CN106952288B

Movatterモバイル変換

Info

Publication number: CN106952288B
Application number: CN201710204379.1A
Authority: CN
Inventors: 李映; 林彬; 杭涛
Original assignee: Northwestern Polytechnical University
Current assignee: Northwestern Polytechnical University
Priority date: 2017-03-31
Filing date: 2017-03-31
Publication date: 2019-09-24
Anticipated expiration: 2037-03-31
Also published as: CN106952288A

Abstract

Translated fromChinese

本发明涉及一种基于卷积特征和全局搜索检测的长时遮挡鲁棒跟踪方法，通过在跟踪模块中使用卷积特征和多尺度相关滤波方法，增强了跟踪目标外观模型的特征表达能力，使得跟踪结果对于光照变化、目标尺度变化、目标旋转等因素具有很强的鲁棒性；又通过引入的全局搜索检测机制，使得当目标被长时遮挡导致跟踪失败时，检测模块可以再次检测到目标，使跟踪模块从错误中恢复过来，这样即使在目标外观变化的情况下，也能够被长时间持续地跟踪。
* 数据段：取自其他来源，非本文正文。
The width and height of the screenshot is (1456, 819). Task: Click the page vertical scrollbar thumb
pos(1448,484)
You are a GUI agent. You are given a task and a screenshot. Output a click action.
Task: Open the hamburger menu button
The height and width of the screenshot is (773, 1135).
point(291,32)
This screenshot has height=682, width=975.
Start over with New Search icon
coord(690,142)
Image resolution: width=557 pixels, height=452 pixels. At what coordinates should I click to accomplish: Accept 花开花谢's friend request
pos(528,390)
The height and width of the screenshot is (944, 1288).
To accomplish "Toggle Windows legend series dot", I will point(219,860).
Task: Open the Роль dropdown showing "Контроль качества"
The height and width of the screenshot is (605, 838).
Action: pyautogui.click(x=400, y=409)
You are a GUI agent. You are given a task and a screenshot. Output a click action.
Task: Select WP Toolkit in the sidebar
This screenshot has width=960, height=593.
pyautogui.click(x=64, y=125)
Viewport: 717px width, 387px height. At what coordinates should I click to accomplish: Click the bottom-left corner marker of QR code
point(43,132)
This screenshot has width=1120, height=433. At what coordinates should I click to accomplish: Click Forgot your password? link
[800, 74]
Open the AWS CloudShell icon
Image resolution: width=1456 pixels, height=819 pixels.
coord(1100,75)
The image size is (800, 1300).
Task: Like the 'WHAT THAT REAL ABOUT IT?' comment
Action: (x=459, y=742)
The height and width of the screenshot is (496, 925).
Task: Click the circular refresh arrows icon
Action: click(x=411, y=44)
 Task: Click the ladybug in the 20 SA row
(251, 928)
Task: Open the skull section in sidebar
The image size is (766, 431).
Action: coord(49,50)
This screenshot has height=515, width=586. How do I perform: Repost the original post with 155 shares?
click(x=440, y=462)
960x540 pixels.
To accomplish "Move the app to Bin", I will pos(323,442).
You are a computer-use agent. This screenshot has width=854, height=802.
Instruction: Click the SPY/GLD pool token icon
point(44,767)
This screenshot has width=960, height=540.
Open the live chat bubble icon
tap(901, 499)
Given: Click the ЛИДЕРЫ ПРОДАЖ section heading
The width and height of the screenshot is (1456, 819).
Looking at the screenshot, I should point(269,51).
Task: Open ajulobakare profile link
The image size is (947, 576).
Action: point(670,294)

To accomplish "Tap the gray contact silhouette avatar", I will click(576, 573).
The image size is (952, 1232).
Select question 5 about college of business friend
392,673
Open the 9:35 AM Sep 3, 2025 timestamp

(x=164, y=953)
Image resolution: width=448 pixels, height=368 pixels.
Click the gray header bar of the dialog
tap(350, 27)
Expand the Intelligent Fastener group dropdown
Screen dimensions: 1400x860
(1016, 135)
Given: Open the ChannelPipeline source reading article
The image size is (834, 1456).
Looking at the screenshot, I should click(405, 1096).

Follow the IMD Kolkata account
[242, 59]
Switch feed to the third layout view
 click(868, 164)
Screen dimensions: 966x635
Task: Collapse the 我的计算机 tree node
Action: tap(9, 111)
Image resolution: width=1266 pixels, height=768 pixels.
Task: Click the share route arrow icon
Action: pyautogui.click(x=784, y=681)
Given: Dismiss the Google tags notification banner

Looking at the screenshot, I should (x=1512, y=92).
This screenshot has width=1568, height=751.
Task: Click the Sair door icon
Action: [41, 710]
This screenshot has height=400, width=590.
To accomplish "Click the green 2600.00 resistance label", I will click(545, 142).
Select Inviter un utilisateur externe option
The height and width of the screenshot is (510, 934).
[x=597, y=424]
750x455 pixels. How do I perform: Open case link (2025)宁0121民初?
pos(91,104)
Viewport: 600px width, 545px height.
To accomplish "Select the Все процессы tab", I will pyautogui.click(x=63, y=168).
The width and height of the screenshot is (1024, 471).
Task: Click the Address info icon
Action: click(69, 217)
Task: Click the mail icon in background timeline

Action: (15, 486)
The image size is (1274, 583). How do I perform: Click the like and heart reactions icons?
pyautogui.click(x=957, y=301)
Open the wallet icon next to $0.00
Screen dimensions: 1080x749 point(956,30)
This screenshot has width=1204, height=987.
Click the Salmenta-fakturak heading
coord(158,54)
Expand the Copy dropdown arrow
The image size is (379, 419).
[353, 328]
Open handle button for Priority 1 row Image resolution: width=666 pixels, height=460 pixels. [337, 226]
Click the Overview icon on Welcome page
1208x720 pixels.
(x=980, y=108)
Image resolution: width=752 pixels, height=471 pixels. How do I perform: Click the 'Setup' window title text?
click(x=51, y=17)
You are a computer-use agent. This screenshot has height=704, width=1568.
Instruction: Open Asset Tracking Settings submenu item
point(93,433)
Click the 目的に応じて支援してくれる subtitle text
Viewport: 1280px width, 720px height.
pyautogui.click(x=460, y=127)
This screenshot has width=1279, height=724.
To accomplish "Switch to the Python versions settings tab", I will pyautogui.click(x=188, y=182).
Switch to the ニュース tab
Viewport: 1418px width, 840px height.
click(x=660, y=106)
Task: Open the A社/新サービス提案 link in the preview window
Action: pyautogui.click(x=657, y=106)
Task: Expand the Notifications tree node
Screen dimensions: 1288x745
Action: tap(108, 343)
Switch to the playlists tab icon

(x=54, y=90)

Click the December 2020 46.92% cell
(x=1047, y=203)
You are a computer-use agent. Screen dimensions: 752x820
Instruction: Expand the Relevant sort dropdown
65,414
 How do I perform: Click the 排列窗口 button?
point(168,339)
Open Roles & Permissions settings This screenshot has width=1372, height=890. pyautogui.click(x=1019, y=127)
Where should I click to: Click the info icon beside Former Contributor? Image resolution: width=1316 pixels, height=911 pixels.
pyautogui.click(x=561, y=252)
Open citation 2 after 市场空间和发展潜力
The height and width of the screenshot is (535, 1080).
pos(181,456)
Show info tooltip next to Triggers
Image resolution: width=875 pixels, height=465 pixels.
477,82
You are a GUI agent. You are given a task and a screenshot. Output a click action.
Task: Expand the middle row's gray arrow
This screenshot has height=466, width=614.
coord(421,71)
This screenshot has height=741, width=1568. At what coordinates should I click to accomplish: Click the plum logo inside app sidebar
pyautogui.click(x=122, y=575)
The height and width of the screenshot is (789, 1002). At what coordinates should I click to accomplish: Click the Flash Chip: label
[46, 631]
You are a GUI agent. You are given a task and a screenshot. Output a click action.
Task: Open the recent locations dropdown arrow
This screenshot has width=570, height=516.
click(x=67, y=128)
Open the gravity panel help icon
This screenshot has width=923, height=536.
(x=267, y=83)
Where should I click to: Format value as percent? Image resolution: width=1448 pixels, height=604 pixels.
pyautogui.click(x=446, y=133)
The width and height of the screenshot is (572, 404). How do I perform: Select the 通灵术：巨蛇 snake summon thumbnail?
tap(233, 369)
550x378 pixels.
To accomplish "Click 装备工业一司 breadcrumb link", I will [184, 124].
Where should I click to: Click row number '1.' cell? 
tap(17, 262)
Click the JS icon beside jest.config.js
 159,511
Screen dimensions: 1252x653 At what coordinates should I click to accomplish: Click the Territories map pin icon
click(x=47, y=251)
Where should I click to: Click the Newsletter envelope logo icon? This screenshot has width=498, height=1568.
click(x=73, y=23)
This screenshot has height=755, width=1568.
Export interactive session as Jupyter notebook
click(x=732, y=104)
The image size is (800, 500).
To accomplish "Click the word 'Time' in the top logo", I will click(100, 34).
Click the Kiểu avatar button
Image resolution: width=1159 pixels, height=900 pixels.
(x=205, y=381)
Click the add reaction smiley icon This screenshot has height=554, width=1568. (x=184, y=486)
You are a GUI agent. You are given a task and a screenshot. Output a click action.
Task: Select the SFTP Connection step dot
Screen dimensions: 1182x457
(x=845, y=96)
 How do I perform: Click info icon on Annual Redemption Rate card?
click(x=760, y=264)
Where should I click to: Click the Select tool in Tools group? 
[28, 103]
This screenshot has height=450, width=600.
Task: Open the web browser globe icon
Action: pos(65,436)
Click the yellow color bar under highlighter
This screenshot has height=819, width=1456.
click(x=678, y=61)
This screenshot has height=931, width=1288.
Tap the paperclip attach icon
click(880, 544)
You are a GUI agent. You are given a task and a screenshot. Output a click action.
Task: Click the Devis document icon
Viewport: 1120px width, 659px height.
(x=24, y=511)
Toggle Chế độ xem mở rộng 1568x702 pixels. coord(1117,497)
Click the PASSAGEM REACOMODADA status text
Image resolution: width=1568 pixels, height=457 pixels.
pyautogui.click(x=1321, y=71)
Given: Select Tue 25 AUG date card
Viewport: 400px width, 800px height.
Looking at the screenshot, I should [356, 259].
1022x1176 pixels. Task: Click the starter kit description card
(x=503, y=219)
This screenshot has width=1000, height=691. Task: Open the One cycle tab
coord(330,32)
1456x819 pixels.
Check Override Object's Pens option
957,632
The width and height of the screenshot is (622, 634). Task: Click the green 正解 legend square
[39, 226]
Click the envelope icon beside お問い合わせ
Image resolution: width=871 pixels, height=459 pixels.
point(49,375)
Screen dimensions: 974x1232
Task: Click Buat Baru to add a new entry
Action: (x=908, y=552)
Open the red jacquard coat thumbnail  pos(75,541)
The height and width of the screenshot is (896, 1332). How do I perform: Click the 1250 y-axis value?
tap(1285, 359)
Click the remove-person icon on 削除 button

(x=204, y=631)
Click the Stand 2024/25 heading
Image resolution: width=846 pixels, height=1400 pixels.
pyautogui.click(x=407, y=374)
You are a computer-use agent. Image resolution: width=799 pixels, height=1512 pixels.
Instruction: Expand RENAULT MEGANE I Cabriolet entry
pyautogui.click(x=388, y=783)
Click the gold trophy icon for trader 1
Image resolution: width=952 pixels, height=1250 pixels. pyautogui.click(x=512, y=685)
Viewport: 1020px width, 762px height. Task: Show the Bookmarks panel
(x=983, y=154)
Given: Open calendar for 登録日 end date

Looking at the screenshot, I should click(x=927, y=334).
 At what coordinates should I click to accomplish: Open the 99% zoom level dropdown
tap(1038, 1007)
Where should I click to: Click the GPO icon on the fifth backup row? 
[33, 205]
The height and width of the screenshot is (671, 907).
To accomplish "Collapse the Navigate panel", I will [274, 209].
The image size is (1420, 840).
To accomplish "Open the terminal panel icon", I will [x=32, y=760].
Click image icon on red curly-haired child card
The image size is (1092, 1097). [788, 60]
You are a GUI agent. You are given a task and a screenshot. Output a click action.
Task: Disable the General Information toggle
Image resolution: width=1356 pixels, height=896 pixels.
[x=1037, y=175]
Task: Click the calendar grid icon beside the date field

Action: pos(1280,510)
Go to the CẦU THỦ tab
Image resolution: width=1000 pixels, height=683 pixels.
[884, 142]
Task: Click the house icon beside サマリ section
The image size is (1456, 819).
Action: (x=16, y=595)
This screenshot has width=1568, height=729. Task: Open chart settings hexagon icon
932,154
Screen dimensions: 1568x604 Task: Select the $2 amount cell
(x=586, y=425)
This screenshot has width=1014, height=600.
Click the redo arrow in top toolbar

The invention relates to a long-term occlusion robust tracking method based on convolution features and global search detection. By using convolution features and multi-scale correlation filtering methods in the tracking module, the feature expression ability of the tracking target appearance model is enhanced, so that The tracking results are highly robust to factors such as illumination changes, target scale changes, and target rotations; and through the introduction of a global search detection mechanism, when the target is blocked for a long time and the tracking fails, the detection module can detect the target again , to make the tracking module recover from errors, so that it can be tracked continuously for a long time even when the target appearance changes.

Description

Translated fromChinese

基于卷积特征和全局搜索检测的长时遮挡鲁棒跟踪方法Robust tracking method for long-term occlusion based on convolutional features and global search detection

技术领域technical field

本发明属计算机视觉领域，涉及一种目标跟踪方法，具体涉及一种基于卷积特征和全局搜索检测的长时遮挡鲁棒跟踪方法。The invention belongs to the field of computer vision and relates to a target tracking method, in particular to a long-term occlusion robust tracking method based on convolution features and global search detection.

背景技术Background technique

目标跟踪的主要任务是获取视频序列中特定目标的位置与运动信息，在视频监控、人机交互等领域具有广泛的应用。跟踪过程中，光照变化、背景复杂、目标发生旋转或缩放等因素都会增加目标跟踪问题的复杂性，尤其是当目标被长时遮挡时，则更容易导致跟踪失败。The main task of target tracking is to obtain the position and motion information of a specific target in a video sequence, which has a wide range of applications in video surveillance, human-computer interaction and other fields. During the tracking process, factors such as illumination changes, complex background, target rotation or scaling will increase the complexity of the target tracking problem, especially when the target is blocked for a long time, it is more likely to cause tracking failure.

文献“Tracking-learning-detection,IEEE Transactions on PatternAnalysis and Machine Intelligence,2012,34(7):1409-1422”提出的跟踪方法(简称TLD)首次将传统的跟踪算法和检测算法结合起来，利用检测结果完善跟踪结果，提高了系统的可靠性和鲁棒性。其跟踪算法基于光流法，检测算法产生大量的检测窗口，对于每个检测窗口，都必须被三个检测器接受才能成为最后的检测结果。针对遮挡问题，TLD提供了一个切实有效的解决思路，能够对目标进行长时跟踪(Long-term Tracking)。但是，TLD使用的是浅层的人工特征，对目标的表征能力有限，且检测算法的设计也较为复杂，有一定的改进空间。The tracking method (TLD for short) proposed in the document "Tracking-learning-detection, IEEE Transactions on Pattern Analysis and Machine Intelligence, 2012, 34(7): 1409-1422" combines the traditional tracking algorithm and detection algorithm for the first time, and uses the detection results Improve the tracking results, improve the reliability and robustness of the system. Its tracking algorithm is based on the optical flow method, and the detection algorithm generates a large number of detection windows. For each detection window, it must be accepted by three detectors to become the final detection result. For the occlusion problem, TLD provides a practical and effective solution, which can track the target for a long time (Long-term Tracking). However, TLD uses shallow artificial features, which have limited ability to represent targets, and the design of detection algorithms is relatively complex, so there is room for improvement.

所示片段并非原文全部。